Oggi intanto ritorna a Bari la leader Schlein, e sarà sul palco del politeama barese proprio con Decaro, espressione della corrente Energia popolare, l’area dell’eurodeputato Stefano Bonaccini, da qualche mese entrata nella maggioranza che guida il partito.
La segretaria negli ultimi due anni ha consolidato il rapporto con il Pd Puglia, supportando alle comunali del 2024 l’elezione del sindaco Vito Leccese a Bari, l’exploit di Decaro alle europee (dove ha conquistato 500mila voti nella circoscrizione Sud) e la successiva campagna per le regionali del novembre scorso. A quest’ultima competizione ha contribuito facendo superare a Decaro le riserve sulla sua candidatura, annunciata nella festa regionale dell’Unità, promossa dal segretario pugliese Domenico De Santis a Bisceglie, a inizio settembre.

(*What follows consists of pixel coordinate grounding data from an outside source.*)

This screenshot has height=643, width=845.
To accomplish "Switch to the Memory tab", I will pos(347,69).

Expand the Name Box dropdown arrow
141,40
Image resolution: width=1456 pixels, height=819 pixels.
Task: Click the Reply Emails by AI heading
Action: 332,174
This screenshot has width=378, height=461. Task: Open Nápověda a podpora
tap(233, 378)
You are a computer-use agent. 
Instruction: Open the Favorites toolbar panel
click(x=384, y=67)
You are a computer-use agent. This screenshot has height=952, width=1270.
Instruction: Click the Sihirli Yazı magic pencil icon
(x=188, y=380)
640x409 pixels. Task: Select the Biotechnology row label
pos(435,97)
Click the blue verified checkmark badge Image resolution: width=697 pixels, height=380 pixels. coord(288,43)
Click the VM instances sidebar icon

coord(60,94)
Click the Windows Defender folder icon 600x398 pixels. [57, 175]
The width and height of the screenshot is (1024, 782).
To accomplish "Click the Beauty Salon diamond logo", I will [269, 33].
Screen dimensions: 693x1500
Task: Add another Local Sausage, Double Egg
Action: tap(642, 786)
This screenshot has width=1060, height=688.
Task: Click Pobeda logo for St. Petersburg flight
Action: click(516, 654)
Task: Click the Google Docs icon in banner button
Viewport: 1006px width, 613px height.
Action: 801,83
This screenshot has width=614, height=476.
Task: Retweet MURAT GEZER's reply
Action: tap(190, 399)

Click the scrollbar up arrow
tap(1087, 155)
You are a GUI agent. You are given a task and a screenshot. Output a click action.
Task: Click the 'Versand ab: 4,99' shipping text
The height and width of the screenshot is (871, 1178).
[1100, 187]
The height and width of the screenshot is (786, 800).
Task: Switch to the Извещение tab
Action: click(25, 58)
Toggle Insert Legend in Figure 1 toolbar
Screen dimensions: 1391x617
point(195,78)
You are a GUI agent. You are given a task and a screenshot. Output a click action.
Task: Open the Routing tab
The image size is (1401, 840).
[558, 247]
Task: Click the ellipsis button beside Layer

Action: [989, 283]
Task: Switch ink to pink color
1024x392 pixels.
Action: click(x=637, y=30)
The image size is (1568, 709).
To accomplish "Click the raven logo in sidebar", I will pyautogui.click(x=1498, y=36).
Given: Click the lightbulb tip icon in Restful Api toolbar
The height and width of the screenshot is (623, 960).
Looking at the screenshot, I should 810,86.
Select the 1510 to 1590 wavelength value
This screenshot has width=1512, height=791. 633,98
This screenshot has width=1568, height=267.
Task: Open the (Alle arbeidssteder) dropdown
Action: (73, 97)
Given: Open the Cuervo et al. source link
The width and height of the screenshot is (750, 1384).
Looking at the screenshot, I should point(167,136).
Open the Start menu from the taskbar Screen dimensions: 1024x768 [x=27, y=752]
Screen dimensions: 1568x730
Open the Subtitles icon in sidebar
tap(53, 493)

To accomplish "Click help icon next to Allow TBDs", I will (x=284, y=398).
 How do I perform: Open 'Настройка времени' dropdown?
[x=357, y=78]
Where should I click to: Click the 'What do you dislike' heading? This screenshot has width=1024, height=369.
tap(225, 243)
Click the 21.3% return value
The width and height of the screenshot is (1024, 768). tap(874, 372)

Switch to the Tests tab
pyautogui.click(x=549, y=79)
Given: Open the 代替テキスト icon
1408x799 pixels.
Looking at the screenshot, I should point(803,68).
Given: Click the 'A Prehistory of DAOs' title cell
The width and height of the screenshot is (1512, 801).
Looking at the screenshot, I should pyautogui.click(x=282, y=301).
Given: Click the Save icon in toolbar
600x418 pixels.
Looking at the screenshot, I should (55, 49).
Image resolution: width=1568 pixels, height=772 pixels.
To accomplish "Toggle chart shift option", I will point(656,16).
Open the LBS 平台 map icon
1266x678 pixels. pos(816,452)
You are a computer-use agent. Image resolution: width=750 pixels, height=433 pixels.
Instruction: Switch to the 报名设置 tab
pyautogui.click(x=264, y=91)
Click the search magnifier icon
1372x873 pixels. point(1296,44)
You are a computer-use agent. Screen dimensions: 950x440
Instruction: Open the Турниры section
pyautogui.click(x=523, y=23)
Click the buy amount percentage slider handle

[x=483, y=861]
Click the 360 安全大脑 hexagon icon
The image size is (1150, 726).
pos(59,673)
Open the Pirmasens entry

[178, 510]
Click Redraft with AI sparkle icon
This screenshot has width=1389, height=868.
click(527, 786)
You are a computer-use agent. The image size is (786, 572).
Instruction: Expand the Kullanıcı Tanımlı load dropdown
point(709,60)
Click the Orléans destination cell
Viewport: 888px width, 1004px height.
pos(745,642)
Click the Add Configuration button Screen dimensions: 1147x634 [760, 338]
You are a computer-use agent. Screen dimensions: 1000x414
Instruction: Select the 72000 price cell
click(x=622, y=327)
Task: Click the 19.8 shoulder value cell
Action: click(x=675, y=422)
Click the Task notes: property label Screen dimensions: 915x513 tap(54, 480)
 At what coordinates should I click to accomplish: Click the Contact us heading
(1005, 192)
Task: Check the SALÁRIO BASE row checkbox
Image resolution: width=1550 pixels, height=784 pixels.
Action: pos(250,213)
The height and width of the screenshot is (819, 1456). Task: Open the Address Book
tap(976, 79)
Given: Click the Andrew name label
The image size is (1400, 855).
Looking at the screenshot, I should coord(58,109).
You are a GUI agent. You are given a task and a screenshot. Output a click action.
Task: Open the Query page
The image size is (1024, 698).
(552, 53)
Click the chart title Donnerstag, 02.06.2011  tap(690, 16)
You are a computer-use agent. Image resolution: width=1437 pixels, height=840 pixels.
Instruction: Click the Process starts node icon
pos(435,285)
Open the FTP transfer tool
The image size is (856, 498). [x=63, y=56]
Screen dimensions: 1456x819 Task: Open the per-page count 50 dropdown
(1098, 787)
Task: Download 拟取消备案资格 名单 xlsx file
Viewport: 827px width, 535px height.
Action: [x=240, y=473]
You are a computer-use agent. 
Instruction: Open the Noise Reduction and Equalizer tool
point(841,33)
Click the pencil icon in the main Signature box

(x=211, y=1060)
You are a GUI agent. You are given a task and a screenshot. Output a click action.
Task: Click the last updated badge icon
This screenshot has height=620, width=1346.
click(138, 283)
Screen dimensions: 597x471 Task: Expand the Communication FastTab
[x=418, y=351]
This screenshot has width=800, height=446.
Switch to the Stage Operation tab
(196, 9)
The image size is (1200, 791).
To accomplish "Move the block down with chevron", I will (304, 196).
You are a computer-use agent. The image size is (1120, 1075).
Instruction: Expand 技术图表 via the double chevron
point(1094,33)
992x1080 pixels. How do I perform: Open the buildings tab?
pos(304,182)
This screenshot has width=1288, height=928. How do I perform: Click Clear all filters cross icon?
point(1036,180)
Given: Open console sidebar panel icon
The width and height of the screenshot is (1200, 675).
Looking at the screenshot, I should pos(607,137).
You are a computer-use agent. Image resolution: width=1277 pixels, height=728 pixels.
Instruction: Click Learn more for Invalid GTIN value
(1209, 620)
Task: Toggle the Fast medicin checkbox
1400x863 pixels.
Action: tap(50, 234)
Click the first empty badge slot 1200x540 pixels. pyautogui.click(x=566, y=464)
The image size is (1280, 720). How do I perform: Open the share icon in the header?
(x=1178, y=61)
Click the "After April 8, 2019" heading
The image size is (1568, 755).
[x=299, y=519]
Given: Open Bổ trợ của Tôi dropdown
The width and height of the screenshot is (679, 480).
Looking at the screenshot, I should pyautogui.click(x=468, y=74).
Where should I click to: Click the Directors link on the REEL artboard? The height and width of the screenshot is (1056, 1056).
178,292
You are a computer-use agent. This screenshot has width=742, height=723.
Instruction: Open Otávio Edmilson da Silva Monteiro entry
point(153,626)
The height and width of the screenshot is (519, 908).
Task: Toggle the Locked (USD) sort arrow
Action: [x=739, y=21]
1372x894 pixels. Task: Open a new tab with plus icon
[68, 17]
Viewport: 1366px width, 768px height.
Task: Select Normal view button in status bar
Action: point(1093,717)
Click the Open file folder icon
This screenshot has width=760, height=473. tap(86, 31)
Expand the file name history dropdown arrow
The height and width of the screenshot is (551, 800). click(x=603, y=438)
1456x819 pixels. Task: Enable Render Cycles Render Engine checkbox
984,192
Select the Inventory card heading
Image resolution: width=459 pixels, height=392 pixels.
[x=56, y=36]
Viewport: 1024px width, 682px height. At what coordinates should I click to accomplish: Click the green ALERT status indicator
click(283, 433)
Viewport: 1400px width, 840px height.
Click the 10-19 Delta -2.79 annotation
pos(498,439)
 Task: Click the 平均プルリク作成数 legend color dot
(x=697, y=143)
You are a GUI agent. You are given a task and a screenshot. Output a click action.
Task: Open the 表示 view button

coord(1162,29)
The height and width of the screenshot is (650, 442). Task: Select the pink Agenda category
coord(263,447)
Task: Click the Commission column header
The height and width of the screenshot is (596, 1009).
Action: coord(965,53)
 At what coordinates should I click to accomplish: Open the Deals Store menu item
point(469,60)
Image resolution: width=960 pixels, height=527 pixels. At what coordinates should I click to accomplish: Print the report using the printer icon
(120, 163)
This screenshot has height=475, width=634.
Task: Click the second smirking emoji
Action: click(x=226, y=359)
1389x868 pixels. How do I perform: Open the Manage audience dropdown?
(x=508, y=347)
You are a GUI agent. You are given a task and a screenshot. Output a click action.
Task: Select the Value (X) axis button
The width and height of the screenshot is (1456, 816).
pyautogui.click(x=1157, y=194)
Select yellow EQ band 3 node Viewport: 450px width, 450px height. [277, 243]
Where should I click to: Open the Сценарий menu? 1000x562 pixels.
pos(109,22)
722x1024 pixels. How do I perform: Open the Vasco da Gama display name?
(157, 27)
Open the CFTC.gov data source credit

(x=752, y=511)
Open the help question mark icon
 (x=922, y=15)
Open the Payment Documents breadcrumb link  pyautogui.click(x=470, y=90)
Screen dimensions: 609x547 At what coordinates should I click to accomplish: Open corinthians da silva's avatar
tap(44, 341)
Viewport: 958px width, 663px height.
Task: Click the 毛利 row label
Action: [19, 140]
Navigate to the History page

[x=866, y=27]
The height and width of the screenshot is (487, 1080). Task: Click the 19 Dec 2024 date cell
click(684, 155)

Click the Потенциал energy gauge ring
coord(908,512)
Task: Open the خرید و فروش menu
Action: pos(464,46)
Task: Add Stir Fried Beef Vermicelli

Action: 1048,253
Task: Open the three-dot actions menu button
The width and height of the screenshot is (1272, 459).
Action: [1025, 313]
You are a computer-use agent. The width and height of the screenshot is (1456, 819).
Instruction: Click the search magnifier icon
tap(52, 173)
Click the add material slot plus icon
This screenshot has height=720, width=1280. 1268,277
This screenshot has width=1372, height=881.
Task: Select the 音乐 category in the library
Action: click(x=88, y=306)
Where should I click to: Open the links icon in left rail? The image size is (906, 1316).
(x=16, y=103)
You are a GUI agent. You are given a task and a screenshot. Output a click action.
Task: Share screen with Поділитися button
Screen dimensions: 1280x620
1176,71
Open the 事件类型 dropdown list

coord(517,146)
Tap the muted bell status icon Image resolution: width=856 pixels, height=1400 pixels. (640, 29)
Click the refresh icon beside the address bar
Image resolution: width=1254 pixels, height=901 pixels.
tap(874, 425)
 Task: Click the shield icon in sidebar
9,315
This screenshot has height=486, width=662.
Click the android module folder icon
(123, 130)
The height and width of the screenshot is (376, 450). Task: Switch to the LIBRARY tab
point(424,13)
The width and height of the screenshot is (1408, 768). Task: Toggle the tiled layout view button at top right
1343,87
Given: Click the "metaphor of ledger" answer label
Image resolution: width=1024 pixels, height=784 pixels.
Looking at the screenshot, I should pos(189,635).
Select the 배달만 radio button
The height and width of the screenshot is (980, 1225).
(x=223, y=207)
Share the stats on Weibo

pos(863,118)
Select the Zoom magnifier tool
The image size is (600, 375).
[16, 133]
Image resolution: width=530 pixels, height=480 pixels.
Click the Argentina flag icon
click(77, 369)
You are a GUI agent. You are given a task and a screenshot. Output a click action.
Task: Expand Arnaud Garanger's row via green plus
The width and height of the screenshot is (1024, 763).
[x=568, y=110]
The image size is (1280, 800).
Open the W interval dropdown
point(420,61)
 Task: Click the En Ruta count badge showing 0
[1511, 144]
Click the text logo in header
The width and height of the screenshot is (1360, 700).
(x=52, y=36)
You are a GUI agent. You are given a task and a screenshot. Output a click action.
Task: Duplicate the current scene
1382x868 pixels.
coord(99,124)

La segreteria nazionale del partito, come ribadito dal capogruppo al Senato Francesco Boccia alla Gazzetta, considera la riforma Nordio pericolosa «perché mette a repentaglio gli equilibri previsti nella carta costituzionale», e ha stigmatizzato con i toni usati dal Guardasigilli a Palazzo Madama con l’evocazione del rischio Brigate Rosse che avrebbe spinto il governo a varare un nuovo Pacchetto di norme restrittive sulla sicurezza.
La mobilitazione pugliese del Pd, che si materializza in incontri e dibattiti a cui partecipano i comitati territoriali delle sei province per il no, oltre ad esponenti dell’Anm, se sarà in linea con le potenzialità del centrosinistra regionale, potrebbe garantire un riscontro tangibile nelle urne referendarie, il cui esito - se favorevole alle ragioni degli oppositori della riforma - favorirebbe una ripartenza con slancio verso le prossime politiche. A quella competizione guarda la Schlein consapevole che la coalizione progressista non si presenterà divisa, ma adottando il campo largo, opzione sperimentata in maniera pionieristica dall’ex governatore Michele Emiliano nella scorsa legislatura regionale, quando allargò la maggioranza ai post grillini.